I totally get it. I HATE my sister’s “ex boyfriend”. I put that in quotes for two reasons: “ex” they aren’t together anymore but have recently started talking/hanging out. And “boyfriend” because they were together for 4 years and he never once called her his girlfriend or treated her like one in the slightest. My whole family and my Fiance hate him and I’m terrified she’s going to want to bring him to our wedding and I just don’t want him there! Ugh, I feel for you.

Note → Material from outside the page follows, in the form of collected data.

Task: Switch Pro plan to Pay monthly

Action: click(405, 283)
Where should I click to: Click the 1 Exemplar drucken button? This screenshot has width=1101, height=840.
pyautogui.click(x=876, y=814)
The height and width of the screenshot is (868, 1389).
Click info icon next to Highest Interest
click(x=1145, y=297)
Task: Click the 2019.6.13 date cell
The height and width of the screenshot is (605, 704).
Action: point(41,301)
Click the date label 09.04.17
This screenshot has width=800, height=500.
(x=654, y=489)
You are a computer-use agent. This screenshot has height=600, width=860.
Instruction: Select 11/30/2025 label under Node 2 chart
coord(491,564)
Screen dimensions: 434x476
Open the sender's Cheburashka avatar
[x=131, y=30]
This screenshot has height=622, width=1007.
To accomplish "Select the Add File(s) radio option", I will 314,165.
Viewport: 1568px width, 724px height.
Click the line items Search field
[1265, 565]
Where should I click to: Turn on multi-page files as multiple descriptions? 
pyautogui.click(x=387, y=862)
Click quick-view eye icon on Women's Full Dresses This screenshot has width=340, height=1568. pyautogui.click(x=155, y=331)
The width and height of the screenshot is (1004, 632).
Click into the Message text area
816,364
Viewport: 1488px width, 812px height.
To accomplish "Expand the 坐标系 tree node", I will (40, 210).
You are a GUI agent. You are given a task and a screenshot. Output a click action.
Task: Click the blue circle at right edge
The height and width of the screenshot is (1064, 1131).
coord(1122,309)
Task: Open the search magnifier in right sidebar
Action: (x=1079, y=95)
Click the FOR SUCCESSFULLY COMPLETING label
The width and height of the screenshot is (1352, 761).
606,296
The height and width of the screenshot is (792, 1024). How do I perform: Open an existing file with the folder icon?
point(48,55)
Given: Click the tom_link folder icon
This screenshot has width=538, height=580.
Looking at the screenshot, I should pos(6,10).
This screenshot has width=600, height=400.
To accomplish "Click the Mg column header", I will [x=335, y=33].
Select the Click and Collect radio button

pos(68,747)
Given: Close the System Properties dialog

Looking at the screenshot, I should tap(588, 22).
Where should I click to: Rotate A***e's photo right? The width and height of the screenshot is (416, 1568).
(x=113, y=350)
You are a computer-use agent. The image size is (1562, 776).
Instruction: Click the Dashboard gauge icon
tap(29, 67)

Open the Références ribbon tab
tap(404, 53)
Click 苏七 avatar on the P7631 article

I would do what goblueca said
Post # 11
Will your sisters head be buried in her phone all niight texting him or pouting? then invite him…be the bigger person..
Post # 12
i’d level with her
‘sis, you a) said this is a temp relationship – and since it’s a temp relationship and you said you want someone to dance with etc, i’m inviting you to bring any other friend you like b) he causes huge family issues and although you might want to work them out later, my wedding isn’t the place for that. i’m asking you as your sister, to accept that him coming to my wedding isn’t worth the stress, hassle and family fights it will cause. can you please bring another date/friend?’
then point out that he
– hates marriage/monogamy and thinks people who want that are ‘brainwashed’ which is offensive and rude to you
– his presence will tarnish the event for your parents (rightly or wrongly) which is making you very sad because they are your parents and deserve to enjoy the day
– that this is causing you real stress and unhappiness and that you are hoping that she can understand all these issues and simply choose another date
Post # 13
I guess that I don’t see this as a matter of you not inviting him because you don’t want him there. If I were in your shoes, it would be a bigger deal that your parents don’t want him there. As much as this is your wedding, its a big day for your parents, too. I would say that if your parents don’t want him there, it would be a bigger deal to me that my parents are happy than that my sister is happy. I would say to kindly tell her that, out of respect for your parents, you would prefer if she brings someone else to the wedding.
Post # 15
- Wedding: March 2016 - Skirball Cultural Center
I would talk to my family about it, if they oppose it then I wouldn’t invite and say that the family isn’t okay with it, so you’re not the only bad guy. If he comes and your family becomes negative, it will affect your day. However, if they don’t care, then invite him. You probably won’t notice him (too busy having a fun time with your other guests and husband;)). he will most likely affect your sister and that is on her.